Le président du Conseil du trésor Stéphane Bédard ne ferme pas la porte à la tenue d’une enquête publique sur les contrats informatiques gouvernementaux, dont les coûts et les délais dépassent régulièrement les prévisions. Cette enquête lui a été formellement demandée par le Syndicat de la fonction publique et parapublique du Québec, qui voit dans le secteur des TI des éléments aussi préoccupants que ceux qui ont amené la Commission Charbonneau à enquêter dans le secteur de la construction.
«On est face à une situation où, dans plusieurs cas, le gouvernement libéral n’a pas contrôlé ses coûts, où il y a eu un problème de suivi évident et cela a donné la sensation bien ancrée et justifiée qu’on n’en a pas eu pour notre argent. Mais s’il y avait des évènements qui nous portaient à croire qu’on est face à quelque chose qui s’apparente au secteur de la construction, je n’hésiterais pas une seconde pour recommander à Mme Marois de procéder avec un mandat particulier à la Commission Charbonneau», a réagi M. Bédard en point de presse à Québec.
Tout en remerciant le SFPQ pour sa dénonciation d’une «situation qui a duré des années», Stéphane Bédard a toutefois considéré que les problèmes soulevés jusqu’ici par le Vérificateur général comme par le syndicat, relèvent davantage d’une mauvaise administration que de malversations.
La présidente du SFPQ, Lucie Martineau, croit pour sa part que seule une enquête publique permettra de faire la lumière sur les pratiques et de procéder au ménage qui s’impose.
«Les ingrédients sont les mêmes qu’au ministère des Transports : la concurrence est limitée à quelques firmes, la dépendance envers les firmes privées est importante et les coûts ont explosé», a affirmé Mme Martineau pour appuyer sa demande.
Elle a indiqué que ce constat, que le syndicat a commencé à faire à l’occasion d’une entrevue avec Les affaires en octobre dernier, a été renforcé par le dépôt du rapport du vérificateur général en novembre. Ce dernier faisait ressortir plusieurs lacunes dans la gestion des contrats en TI : estimation de coûts et définition de besoins sans documentation, contrats attribués selon des taux journaliers, donc faisant porter tout le risque sur l’acheteur de services, et rémunération supérieure à celle prévue dans les contrats.

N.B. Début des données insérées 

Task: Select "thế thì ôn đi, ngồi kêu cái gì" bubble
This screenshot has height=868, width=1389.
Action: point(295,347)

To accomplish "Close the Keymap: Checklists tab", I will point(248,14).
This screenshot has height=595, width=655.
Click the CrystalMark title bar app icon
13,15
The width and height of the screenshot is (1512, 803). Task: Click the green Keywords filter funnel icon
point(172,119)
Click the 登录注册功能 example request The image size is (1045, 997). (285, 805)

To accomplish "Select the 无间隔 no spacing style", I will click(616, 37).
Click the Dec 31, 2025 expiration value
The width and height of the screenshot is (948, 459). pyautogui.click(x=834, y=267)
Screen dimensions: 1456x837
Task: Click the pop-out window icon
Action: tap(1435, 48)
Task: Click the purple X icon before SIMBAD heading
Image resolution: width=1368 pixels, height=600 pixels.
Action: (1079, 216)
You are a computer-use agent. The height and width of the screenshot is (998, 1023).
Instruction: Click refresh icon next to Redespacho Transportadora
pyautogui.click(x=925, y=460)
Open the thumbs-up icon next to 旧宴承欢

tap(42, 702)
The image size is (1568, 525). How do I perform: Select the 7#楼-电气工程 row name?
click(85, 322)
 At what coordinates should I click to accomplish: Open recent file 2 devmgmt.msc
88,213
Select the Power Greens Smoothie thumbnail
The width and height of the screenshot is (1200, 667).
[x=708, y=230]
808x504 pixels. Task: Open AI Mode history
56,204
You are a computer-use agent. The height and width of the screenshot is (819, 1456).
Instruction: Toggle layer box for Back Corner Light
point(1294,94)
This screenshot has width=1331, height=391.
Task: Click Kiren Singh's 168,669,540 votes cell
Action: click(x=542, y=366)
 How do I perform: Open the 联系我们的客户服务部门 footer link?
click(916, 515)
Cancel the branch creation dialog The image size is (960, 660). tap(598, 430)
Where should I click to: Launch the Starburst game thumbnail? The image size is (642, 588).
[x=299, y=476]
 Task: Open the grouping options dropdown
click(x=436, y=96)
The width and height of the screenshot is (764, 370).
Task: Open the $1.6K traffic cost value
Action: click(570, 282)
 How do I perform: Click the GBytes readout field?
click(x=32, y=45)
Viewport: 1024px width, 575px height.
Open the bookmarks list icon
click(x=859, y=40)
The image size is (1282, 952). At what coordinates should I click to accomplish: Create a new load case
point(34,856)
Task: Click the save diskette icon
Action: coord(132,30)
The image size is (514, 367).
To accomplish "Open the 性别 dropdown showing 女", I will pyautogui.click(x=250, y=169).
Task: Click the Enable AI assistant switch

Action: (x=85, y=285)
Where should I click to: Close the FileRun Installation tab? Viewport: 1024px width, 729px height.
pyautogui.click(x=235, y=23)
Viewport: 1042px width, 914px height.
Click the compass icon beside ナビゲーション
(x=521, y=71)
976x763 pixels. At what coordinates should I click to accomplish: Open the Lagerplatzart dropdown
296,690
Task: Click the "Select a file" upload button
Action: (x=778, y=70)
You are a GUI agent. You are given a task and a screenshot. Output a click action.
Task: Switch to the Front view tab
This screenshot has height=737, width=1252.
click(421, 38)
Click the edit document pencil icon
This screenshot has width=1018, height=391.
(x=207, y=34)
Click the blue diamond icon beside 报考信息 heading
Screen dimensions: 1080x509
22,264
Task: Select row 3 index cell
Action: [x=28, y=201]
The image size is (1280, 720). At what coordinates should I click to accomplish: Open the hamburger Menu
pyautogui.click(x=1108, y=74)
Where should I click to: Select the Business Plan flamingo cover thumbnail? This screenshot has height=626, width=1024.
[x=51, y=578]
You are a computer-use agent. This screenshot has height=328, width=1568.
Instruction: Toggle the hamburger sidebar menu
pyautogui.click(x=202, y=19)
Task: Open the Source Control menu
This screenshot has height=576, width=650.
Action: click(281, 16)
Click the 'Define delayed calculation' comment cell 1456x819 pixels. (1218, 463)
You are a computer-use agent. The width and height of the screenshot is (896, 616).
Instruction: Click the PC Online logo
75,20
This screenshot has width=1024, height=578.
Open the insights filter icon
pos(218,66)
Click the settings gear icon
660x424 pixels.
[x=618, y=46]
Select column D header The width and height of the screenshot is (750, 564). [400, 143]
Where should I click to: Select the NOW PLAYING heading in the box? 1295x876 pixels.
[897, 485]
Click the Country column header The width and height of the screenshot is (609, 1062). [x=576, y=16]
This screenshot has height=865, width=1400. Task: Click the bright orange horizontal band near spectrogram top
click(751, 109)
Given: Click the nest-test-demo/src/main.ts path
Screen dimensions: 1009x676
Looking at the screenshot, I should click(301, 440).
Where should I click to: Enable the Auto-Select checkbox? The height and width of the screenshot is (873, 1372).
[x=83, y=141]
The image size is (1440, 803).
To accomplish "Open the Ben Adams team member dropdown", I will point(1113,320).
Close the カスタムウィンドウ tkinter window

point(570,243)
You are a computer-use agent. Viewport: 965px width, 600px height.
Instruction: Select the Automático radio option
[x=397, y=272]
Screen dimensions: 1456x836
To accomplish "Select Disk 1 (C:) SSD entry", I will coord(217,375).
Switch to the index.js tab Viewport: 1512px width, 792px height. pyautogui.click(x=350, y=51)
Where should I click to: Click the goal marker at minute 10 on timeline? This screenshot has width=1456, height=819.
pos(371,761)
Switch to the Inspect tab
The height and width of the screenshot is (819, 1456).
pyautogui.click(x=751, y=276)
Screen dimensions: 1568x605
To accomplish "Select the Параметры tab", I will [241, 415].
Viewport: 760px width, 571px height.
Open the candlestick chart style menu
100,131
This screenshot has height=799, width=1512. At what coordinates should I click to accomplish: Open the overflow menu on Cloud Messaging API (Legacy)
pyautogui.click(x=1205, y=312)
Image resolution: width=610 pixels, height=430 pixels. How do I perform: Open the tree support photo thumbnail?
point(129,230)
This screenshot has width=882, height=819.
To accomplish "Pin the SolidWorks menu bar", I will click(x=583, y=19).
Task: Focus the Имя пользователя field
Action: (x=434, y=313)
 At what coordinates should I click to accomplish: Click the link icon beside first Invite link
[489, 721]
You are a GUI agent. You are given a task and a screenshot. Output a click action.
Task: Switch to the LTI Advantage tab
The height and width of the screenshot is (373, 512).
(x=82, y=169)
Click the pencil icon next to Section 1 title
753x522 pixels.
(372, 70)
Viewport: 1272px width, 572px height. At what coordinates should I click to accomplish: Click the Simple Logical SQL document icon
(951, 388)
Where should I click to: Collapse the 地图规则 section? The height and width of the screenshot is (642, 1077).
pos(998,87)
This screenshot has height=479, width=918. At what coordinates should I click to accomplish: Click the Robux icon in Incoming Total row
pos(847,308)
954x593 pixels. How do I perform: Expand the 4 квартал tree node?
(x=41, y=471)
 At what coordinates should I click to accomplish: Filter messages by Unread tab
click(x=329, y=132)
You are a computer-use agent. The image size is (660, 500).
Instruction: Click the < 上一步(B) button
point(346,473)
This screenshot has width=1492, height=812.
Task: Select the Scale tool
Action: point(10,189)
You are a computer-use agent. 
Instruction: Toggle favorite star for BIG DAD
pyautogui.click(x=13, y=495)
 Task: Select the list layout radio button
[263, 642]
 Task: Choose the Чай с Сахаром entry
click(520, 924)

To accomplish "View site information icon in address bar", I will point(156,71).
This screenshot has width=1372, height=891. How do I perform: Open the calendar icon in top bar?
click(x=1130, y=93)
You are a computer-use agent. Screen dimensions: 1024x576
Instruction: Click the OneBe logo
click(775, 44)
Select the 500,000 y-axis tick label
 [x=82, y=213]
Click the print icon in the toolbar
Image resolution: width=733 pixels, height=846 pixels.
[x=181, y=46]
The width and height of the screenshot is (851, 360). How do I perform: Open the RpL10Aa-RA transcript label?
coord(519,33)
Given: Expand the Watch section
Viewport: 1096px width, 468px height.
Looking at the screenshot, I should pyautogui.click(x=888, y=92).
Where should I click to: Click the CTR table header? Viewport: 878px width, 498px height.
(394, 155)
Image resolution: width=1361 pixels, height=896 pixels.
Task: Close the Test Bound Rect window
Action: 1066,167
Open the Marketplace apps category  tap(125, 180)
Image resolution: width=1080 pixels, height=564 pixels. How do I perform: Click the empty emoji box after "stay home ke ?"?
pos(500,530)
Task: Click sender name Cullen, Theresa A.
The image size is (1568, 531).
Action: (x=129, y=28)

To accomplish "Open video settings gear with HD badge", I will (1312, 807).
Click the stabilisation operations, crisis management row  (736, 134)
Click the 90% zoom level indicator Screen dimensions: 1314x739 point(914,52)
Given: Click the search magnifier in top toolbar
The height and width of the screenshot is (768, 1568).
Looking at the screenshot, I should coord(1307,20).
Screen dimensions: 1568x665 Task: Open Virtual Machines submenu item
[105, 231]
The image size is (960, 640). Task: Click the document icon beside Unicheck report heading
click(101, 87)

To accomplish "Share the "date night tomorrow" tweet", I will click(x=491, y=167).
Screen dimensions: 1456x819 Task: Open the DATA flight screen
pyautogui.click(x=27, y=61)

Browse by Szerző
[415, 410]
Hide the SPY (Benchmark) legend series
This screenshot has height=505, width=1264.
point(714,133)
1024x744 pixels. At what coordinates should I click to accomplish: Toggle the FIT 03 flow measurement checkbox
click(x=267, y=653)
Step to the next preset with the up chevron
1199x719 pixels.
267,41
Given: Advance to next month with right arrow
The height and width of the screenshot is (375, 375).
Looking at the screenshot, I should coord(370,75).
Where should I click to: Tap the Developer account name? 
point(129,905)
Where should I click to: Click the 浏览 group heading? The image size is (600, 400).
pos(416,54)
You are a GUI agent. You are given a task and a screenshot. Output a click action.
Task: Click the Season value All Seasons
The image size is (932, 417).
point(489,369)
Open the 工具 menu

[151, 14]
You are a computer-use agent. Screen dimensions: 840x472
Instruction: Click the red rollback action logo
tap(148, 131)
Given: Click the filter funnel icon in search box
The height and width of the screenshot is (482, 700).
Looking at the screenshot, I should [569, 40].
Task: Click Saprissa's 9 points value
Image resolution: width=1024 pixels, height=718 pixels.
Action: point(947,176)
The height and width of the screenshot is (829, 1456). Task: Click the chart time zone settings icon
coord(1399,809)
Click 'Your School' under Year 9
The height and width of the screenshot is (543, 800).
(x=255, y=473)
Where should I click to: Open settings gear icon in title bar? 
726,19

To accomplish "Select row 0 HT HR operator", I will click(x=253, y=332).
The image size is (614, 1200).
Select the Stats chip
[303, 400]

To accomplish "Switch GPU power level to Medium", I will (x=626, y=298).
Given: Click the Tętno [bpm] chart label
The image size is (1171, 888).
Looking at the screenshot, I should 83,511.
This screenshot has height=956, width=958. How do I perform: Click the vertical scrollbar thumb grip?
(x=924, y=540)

Concernant la rémunération, les comparaisons répertoriées par le SFPQ montrent qu’il en coûte presque deux fois plus cher en moyenne pour faire exécuter des tâches récurrentes (et non des projets particuliers nécessitant une expertise de pointe) par les firmes privées plutôt que par les employés du gouvernement. Le recours à la sous-traitance a d’ailleurs explosé, passant de 26% en 1996-1997 à 55% aujourd’hui selon le vérificateur général. Ailleurs au Canada et dans le monde, ce taux varie de 8% à 24%.
Le président du Conseil du trésor a annoncé ce mardi qu’il allait agir sur quatre fronts pour améliorer la gestion des contrats informatiques gouvernementaux : mieux définir les besoins, assurer un meilleur suivi des gestionnaires et du pouvoir politique, s’assurer d’un meilleur contrôle des coûts et favoriser une concurrence plus vive. Aussi, il entend déposer prochainement un plan d’action pour introduire l’utilisation élargie du logiciel libre, une voie que des pays comme la France et le Brésil ont empruntée pour diminuer leurs coûts informatiques.